Blok czekoladowy to kolejny niezapomniany smak z mojego dzieciństwa. Internet jest pełen przepisów na blok czekoladowy. Jedni dodają wafle, inni stawiają na dużą ilość rodzynek lub żurawiny. Nasz blok czekoladowy bazuje na przepisie znalezionym u mojej mamy. Zmniejszyłam ilość cukru – jest wystarczająco słodki, a także wykorzystałam to, że dziś dobre bakalie są na wyciagnięcie ręki.
Wyszedł obłędny blok, który smakował nam, naszym dzieciom oraz znajomym.
Blok czekoladowy
- 4 opakowania wafelków kakaowych, arachidowych lub mieszankę wafli i herbatników
- mieszanka ulubionych bakalii (u nas: orzechy laskowe, migdały, rodzynki, miechunka, żurawina i orzechy brazylijskie)
- 250 g rozpuszczonego masła
- 400 g mleka w proszku
- 1/2 szklanki wody
- 1/2 szklanki cukru lub 1/4 ksylitolu
- 4 łyżki dobrego kakao
1. Masło roztop w rondelku. Dodaj cukier, wodę i kakao. Wymieszaj wszystko i podgrzej do rozpuszczenia się cukru.
2. Wystudź całą mieszankę.
3. Do miski wsyp mleko, pokruszone wafle i dodaj wystudzoną masę.
4. Dokładnie wymieszaj i przełóż do formy wyłożonej folią spożywczą lub papierem do pieczenia.
Najlepiej sprawdzi się forma do keksów lub do tarty z wyjmowanym dnem.
5. Po schłodzeniu w lodówce można jeść po ok 3 godzinach.
To kolejny przepis, który wykonałam razem z moimi dziećmi.
Oni bawili się znakomicie, a ja znów świadomie wybieram, co jedzą moje dzieci.
16 komentarzy
Świetny przepis. Chętnie z niego skorzystam. 🙂
A co to ten biały proszek? Nie ma chyba nic w przepisie?
Ola, dzięki za czujność to mleko w proszku 🙂 Już dopisuję
Właśnie tak mi się wydawało 🙂 Przepis zachowam i może w końcu zrobię ten blok dla syna… Bez bakalii i orzechów z samymi wafelkami też będzie dobry?
Sądzę, że tak.
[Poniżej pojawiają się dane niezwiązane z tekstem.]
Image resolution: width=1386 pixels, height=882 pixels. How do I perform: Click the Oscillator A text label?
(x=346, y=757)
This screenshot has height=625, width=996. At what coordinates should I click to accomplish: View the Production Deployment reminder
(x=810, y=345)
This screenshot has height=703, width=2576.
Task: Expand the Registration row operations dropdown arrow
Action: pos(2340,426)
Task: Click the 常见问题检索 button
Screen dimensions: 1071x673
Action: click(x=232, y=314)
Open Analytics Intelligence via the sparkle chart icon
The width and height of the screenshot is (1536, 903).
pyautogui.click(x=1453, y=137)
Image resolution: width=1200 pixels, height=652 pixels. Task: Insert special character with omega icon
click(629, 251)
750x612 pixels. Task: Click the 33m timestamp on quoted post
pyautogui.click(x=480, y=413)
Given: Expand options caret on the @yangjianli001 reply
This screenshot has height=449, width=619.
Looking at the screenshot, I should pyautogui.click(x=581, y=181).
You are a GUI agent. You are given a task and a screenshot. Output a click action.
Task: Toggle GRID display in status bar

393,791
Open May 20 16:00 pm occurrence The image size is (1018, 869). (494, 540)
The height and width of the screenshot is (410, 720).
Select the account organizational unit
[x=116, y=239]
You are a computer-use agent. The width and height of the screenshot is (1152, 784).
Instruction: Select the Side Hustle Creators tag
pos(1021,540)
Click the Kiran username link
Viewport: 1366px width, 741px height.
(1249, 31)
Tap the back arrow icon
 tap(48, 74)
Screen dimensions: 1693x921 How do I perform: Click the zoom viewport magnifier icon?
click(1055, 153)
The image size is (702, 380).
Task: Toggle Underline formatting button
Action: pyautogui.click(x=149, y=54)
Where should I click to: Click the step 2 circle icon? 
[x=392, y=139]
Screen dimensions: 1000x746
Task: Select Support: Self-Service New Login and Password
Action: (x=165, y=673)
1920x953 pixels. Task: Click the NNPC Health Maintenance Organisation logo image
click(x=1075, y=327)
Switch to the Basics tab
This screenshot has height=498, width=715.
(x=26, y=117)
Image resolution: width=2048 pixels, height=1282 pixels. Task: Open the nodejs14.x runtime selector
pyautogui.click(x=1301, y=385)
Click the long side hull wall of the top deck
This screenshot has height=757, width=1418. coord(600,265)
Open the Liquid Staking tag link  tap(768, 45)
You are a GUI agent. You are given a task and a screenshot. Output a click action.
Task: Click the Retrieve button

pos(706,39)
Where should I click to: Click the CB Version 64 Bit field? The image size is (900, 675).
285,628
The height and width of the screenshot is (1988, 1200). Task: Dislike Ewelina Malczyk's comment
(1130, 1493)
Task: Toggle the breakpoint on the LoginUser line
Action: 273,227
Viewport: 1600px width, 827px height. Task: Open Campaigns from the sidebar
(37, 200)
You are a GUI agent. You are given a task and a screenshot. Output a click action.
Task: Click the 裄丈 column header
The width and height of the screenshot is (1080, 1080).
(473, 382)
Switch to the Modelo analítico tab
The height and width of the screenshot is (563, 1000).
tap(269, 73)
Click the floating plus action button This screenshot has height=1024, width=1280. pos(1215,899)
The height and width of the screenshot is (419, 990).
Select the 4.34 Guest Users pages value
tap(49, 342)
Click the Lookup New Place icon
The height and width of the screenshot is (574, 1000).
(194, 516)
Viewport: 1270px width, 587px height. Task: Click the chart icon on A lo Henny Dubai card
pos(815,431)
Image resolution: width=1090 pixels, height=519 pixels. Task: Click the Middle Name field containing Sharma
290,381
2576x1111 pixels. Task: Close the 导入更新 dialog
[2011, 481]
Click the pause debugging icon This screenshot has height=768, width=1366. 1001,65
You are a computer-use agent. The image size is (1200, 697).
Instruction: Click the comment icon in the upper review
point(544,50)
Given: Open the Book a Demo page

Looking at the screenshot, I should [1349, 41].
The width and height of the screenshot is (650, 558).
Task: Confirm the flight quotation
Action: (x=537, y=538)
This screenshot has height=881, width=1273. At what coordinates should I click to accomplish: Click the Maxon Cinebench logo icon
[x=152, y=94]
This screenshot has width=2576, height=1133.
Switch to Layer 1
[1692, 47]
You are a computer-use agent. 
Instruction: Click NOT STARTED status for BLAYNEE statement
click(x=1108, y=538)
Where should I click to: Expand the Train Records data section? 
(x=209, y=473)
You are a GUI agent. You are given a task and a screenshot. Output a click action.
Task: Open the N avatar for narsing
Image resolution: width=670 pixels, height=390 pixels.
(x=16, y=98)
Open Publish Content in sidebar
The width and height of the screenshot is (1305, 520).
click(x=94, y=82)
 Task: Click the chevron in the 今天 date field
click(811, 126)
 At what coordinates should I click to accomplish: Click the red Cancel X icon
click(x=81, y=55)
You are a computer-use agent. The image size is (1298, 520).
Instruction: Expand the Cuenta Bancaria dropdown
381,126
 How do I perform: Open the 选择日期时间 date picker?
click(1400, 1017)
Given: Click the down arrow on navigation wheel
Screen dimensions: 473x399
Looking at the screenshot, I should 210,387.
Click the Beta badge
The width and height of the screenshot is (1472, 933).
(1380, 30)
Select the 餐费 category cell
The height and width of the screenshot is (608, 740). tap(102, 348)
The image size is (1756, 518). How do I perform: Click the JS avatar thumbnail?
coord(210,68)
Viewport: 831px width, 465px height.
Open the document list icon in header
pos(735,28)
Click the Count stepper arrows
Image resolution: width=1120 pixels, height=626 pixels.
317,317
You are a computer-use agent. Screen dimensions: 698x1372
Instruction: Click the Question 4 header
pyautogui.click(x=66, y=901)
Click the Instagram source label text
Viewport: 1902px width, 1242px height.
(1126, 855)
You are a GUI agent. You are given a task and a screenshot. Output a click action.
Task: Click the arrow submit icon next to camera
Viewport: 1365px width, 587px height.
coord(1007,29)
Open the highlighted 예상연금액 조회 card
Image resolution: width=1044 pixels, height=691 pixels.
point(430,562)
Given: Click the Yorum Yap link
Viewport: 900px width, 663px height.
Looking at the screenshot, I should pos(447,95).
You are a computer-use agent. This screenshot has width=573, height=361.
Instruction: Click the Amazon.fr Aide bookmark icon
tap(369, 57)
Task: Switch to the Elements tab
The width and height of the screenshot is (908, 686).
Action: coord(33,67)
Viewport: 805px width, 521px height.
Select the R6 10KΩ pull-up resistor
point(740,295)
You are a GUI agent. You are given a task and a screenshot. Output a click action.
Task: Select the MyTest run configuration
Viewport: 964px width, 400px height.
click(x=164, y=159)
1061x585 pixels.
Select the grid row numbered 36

My mamy w domu samych bakaliożerców więc bakalie są we wszystkim prawie 🙂
fantastyczna fanaberia 🙂 taki albo podobny blok czekoladowy jadlam ostatnio u mamy trzydziesci lat temu…. przez dluzszy czas byl to nasz ulubiony przysmak w rodzinie, zupelnie o nim zapomnialam, z pamieci nie byla bym w stanie odtworzyc przepisu
O raju, ale pyszności!
Zakochałam się w tym bloku! czy mogę prosić kawałeczek?
Koniecznie 😊
Mniaaaam! Robiłam coś takiego wieki temu. Dzięki Twoim zdjęciom już wiem czym zajmę się w weekend, takiego smaka mi narobiłaś!
uuu… wygląda smakowicie. A jak to przedstawiłaś to wydaje się takie proste w przygotowaniu!
Wieki czegoś takiego nie jadłam. Warto świadomie wybierac słodkości ktore je sie samemu, a szczególnie kiedy proponuje.sie je dzieciim.
A ja poznalam blok czkekoladowy dopiero niedawno 🙂
Super, wreszcie kiedyś spróbuję zrobić. Te piękne rybki naczynia to Duka czy coś innego?